The legal patchwork is not always desirable, especially for businesses and individuals who cross state lines regularly. The Uniform Law Commission, a body of legal experts appointed by state governments, has spent over a century drafting model legislation designed to bring consistency where it matters most. Their best-known product is the Uniform Commercial Code, a comprehensive set of rules governing commercial transactions that has been adopted in some form by every state, the District of Columbia, and U.S. territories.11Uniform Law Commission. FAQs Because of the UCC, the basic rules for selling goods, securing loans, and negotiating checks work roughly the same way everywhere in the country.
The commission has produced more than 300 model acts covering topics from child custody jurisdiction to electronic transactions. States are never required to adopt these acts, and many modify them to fit local preferences. The result is imperfect uniformity, but it is still far more consistent than it would be if each state started from scratch on every commercial and procedural question.
Every state has its own constitution, often more detailed than the federal one, establishing a three-branch government modeled on the federal system.12whitehouse.gov Archives. State and Local Government The legislature drafts and votes on bills. Every state except Nebraska uses a two-chamber legislature, with a smaller senate and a larger house of representatives. A bill moves through committee review, passes both chambers, and then goes to the governor.
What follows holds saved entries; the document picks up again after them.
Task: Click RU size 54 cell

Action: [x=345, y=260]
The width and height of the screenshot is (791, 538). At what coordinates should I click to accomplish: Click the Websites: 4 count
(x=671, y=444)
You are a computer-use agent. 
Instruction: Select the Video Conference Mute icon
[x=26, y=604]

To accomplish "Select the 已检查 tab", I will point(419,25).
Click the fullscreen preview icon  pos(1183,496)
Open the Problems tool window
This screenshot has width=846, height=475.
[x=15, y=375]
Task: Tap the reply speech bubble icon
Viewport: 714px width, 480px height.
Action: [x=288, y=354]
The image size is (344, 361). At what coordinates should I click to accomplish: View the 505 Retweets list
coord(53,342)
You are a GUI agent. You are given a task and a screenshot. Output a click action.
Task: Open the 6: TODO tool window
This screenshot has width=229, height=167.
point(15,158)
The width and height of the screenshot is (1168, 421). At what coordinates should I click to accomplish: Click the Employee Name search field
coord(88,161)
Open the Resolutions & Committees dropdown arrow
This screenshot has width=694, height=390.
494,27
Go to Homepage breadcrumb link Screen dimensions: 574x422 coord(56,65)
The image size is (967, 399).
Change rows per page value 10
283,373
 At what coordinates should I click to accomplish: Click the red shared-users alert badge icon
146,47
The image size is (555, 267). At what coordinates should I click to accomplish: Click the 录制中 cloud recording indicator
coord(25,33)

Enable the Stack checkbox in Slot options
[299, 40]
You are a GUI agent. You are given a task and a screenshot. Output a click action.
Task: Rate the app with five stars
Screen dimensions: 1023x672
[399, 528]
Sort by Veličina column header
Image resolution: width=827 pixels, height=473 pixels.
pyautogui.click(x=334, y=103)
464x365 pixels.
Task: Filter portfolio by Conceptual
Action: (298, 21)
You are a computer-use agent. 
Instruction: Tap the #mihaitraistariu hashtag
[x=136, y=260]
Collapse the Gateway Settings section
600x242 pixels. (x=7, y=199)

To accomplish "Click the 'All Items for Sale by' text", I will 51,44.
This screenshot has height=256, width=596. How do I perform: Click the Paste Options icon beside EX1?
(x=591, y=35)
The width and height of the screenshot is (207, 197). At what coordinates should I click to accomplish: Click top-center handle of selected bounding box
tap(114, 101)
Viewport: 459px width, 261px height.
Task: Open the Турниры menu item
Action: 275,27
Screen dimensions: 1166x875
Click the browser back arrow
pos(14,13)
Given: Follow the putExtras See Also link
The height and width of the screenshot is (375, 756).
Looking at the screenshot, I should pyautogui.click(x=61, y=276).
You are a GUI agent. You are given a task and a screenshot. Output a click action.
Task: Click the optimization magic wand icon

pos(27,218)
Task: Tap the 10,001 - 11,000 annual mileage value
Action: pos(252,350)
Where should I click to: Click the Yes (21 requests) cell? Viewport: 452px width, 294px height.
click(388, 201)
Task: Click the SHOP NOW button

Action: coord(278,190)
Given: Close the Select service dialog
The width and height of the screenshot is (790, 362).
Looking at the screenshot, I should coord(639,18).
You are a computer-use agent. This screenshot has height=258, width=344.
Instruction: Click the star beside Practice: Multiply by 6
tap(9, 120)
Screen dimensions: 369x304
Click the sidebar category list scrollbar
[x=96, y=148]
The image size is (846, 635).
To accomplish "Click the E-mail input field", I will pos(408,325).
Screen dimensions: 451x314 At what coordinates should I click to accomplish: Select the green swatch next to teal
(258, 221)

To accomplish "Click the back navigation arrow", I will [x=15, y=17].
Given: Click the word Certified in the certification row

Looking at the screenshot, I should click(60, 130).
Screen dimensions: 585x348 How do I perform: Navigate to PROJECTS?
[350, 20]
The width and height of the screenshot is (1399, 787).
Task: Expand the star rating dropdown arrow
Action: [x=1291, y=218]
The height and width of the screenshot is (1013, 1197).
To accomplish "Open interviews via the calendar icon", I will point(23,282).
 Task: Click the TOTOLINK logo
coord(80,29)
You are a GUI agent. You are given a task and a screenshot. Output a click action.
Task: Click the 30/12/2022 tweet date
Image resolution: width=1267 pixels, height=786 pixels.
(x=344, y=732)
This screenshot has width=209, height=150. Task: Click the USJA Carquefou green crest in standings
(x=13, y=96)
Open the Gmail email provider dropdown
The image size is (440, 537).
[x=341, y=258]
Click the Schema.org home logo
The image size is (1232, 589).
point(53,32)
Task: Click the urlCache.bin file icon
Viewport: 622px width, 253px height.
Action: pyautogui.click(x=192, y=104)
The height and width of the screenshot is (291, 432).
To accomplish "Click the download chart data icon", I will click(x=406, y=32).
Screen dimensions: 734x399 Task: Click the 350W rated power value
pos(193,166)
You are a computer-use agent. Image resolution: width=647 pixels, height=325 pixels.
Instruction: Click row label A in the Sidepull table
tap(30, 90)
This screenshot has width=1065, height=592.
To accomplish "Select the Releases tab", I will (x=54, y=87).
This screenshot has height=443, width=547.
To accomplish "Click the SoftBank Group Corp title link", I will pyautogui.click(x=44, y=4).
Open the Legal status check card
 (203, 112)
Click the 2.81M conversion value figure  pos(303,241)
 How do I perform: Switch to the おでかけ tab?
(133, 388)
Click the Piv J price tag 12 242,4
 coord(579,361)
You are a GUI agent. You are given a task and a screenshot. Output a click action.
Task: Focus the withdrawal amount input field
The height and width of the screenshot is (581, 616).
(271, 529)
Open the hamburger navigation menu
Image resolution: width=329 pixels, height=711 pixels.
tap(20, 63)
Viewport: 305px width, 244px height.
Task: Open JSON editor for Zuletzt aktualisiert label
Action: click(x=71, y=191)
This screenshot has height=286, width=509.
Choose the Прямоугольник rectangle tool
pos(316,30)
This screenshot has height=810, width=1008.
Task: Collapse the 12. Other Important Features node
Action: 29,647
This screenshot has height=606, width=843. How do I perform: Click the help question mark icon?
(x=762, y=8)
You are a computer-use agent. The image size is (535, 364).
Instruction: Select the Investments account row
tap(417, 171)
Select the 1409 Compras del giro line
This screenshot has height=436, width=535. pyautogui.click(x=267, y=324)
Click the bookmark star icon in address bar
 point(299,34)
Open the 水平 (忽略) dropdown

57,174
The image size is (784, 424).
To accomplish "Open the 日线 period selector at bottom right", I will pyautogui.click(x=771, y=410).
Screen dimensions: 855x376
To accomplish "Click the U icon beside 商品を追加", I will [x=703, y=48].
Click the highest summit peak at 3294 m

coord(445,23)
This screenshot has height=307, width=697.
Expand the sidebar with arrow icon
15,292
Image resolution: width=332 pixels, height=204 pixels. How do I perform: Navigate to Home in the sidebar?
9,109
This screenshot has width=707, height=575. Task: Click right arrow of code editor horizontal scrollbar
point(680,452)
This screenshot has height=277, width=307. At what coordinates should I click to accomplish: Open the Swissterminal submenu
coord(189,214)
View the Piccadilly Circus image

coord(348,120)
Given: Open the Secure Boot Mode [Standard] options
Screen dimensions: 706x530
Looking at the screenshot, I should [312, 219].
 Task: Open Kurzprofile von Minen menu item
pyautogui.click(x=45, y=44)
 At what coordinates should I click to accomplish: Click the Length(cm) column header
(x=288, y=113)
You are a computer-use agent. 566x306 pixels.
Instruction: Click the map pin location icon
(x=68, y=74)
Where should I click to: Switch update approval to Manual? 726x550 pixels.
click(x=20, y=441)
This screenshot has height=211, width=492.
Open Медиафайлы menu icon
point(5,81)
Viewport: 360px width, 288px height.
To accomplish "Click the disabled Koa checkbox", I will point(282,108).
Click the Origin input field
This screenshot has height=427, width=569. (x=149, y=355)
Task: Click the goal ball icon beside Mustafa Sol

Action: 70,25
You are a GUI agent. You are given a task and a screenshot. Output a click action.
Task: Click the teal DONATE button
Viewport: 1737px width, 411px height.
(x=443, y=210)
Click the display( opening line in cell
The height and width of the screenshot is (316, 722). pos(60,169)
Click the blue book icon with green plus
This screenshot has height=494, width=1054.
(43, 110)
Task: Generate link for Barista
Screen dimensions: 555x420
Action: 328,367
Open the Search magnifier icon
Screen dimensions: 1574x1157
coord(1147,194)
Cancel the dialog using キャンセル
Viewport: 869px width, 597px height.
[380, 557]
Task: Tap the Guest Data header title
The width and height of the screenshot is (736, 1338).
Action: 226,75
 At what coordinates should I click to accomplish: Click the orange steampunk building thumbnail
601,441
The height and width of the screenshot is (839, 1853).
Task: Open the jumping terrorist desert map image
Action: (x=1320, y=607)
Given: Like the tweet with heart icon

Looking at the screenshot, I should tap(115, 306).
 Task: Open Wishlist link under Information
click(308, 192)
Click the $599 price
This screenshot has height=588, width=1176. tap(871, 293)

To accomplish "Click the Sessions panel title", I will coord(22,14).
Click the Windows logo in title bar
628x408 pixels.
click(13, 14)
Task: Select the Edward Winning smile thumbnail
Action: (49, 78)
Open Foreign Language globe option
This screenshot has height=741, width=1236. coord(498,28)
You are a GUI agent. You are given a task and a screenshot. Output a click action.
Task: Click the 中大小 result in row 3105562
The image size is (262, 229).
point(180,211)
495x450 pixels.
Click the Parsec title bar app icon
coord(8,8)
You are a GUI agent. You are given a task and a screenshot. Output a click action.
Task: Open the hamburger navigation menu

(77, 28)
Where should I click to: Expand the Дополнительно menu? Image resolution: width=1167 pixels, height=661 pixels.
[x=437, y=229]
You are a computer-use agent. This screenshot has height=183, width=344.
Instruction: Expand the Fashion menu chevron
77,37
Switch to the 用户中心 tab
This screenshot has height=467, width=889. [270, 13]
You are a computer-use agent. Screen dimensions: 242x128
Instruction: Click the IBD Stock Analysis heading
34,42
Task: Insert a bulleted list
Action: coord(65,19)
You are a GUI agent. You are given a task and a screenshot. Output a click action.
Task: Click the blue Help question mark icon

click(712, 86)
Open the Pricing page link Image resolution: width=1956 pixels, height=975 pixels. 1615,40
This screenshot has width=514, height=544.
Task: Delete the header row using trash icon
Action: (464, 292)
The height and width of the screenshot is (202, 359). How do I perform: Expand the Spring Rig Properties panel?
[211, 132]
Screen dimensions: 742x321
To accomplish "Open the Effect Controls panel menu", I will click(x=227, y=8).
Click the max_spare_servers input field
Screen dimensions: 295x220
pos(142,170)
The governor can sign the bill into law or veto it. Most states allow the legislature to override a veto with a supermajority vote, but the threshold varies. Once enacted, the state court system interprets and applies the law. Decisions from the state supreme court are binding within that state, though they can be appealed to the U.S. Supreme Court if a federal constitutional question is involved.12whitehouse.gov Archives. State and Local Government
Below the state level, cities and counties have their own lawmaking authority, but the scope of that authority depends on where you are. Under a legal framework known as Dillon’s Rule, local governments can only exercise powers the state has specifically granted them. Other states follow a “home rule” approach, where cities and counties have broader autonomy to govern local affairs without asking the state legislature for permission first. Many states blend the two, applying Dillon’s Rule as the default but granting home rule to certain cities or counties. This is why two cities in different states can have dramatically different power to set their own minimum wages, zoning rules, or anti-discrimination protections.